Agreements with major labels are one thing, but attracting artists is another. Major labels insist they will only use their music if they sign up for deals. But if only a small percentage did – regardless of the rights to their names, images and likenesses – this would certainly jeopardize the results.

In his book Outliers, Malcolm Gladwell popularized the “10,000 Hour Rule,” suggesting that this is the amount of practice time an artist needs to achieve any kind of mastery. Will the likes of Sonu change this? “I think people will do it [still] “They’re going to have to put in 10,000 hours,” Shulman says. “They might be doing different things and practicing different skills, but they’re definitely going to need to put in 10,000 hours to make the best music in the world.”

As part of its charm offensive, Suno hired US producer Timbaland as a strategic advisor, but he was forced to make a public apology after he took a song by producer K Fresh without permission, which Fresh allegedly “uploaded to Suno’s AI platform, and released an unauthorized AI remix”.

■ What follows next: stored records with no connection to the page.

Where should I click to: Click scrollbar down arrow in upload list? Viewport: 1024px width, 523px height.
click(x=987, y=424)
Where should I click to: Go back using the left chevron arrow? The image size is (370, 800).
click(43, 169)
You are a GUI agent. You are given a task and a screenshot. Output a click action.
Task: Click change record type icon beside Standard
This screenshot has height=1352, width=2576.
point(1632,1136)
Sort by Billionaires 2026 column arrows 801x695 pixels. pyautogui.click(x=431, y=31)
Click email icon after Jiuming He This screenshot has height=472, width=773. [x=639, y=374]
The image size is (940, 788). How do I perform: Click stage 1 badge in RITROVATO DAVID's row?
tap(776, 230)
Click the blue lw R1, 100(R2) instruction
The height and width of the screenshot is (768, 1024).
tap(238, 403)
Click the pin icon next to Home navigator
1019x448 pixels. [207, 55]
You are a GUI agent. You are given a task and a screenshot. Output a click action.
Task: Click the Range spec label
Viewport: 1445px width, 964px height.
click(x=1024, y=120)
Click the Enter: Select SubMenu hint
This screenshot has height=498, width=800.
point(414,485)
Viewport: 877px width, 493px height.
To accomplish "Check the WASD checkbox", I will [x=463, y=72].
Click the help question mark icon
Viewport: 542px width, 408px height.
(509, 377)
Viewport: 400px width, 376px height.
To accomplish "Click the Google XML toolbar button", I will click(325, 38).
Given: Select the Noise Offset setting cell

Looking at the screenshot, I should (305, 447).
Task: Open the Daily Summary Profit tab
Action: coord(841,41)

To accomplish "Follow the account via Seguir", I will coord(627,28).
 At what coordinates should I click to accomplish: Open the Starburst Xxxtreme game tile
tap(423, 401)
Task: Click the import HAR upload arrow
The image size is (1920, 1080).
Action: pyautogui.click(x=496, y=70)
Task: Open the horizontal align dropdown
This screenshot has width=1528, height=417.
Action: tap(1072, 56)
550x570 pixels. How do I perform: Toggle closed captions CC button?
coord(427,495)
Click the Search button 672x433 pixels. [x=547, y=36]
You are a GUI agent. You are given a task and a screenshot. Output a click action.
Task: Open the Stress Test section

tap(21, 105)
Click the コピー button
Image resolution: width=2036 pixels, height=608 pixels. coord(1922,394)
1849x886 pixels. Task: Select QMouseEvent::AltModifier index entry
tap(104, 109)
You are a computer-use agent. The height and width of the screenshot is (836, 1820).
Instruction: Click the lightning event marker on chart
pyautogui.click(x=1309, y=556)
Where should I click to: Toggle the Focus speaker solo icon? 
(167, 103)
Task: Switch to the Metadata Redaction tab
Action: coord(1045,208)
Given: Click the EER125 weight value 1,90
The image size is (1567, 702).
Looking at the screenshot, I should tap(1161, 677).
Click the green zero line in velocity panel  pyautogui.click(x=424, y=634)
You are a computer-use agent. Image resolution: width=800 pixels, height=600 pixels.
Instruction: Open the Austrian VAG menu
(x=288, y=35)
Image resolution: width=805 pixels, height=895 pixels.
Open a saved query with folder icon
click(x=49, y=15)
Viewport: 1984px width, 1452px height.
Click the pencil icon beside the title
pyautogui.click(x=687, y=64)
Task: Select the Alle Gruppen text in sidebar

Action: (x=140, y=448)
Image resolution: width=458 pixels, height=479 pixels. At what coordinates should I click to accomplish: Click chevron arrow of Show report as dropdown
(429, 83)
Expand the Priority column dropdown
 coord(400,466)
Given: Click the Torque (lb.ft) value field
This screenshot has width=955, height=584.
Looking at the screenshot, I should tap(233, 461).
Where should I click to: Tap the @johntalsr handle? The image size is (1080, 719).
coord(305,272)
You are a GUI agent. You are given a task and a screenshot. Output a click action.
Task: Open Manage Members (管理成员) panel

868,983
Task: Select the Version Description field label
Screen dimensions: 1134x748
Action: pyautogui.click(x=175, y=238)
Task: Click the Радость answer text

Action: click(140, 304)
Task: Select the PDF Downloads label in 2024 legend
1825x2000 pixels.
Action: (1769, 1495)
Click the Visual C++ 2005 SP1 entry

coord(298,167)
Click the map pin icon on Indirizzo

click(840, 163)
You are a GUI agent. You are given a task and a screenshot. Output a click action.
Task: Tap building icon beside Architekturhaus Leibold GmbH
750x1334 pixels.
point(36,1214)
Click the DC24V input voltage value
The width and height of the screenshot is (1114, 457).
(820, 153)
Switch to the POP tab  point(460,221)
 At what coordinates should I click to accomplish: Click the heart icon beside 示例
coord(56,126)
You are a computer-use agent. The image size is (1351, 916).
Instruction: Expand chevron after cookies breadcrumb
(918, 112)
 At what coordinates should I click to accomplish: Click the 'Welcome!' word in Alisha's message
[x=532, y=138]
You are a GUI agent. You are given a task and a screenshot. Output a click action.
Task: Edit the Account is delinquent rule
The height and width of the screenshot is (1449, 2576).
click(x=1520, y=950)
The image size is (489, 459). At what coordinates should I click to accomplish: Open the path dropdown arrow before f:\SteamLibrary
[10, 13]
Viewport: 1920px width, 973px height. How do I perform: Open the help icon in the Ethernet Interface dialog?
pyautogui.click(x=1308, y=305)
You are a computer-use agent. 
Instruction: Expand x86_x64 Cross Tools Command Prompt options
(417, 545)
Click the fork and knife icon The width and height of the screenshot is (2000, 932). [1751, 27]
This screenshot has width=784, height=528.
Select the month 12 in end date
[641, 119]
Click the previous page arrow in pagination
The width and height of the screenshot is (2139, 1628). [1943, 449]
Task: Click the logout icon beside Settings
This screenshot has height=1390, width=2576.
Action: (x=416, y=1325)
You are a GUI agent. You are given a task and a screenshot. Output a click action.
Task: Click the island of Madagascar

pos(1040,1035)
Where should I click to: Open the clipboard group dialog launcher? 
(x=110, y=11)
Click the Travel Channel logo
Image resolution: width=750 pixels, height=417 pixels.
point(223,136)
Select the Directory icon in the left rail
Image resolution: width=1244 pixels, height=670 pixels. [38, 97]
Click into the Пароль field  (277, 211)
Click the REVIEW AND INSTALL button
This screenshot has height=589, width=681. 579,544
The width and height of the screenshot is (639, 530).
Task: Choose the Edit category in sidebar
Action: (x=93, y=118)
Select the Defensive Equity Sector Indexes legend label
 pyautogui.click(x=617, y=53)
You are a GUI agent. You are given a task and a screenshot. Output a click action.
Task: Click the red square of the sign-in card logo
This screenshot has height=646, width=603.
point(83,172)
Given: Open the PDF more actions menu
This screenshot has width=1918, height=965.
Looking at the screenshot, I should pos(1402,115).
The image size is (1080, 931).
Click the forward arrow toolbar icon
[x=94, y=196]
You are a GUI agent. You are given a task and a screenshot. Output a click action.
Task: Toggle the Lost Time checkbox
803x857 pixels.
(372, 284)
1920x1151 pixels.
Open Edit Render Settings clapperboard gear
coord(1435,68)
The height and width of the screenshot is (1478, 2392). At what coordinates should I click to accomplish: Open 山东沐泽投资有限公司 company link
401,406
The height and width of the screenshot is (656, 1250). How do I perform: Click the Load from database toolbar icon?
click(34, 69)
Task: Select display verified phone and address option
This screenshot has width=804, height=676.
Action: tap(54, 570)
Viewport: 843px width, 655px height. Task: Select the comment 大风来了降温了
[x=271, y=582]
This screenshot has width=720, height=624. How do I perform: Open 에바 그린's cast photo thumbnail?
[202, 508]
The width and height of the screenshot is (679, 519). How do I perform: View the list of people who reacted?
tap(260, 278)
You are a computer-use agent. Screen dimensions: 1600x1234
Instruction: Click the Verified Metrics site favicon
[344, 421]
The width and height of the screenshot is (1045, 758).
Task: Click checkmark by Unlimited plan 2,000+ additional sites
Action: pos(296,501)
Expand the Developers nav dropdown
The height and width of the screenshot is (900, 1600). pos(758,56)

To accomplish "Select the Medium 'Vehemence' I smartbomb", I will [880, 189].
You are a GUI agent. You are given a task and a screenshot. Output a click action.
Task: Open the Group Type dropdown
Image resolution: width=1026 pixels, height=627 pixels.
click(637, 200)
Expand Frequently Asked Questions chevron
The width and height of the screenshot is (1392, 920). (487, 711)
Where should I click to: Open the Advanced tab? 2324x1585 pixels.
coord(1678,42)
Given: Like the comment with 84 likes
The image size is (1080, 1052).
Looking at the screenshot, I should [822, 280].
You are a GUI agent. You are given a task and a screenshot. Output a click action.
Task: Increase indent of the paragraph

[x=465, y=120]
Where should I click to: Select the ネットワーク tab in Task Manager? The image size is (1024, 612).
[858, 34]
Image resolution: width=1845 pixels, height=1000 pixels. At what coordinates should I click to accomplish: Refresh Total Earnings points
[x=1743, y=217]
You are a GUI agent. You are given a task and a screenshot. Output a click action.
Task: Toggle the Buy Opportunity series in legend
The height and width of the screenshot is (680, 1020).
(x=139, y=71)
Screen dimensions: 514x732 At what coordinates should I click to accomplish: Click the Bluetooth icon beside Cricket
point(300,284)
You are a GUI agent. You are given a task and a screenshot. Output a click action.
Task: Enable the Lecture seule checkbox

However, Schulman says that the musicians he talks to about Sono see him as an important new creative tool and songwriting aid. He previously told the 20VC podcast: “I think the majority of people don’t enjoy most of the time they spend making music.” This doesn’t mean that musicians hate the creative process In everythingbut they appreciate tools that can remove at least some of the difficult work.

He now suggests they consider it just a dirty secret. “When you meet people face to face, they feel more comfortable admitting it. It’s been described to me that we are the Olympians of the music industry – everyone is in it and no one wants to talk about it.”

The fear, of course, is that by putting music on Ozempic, it is wasted to nothing.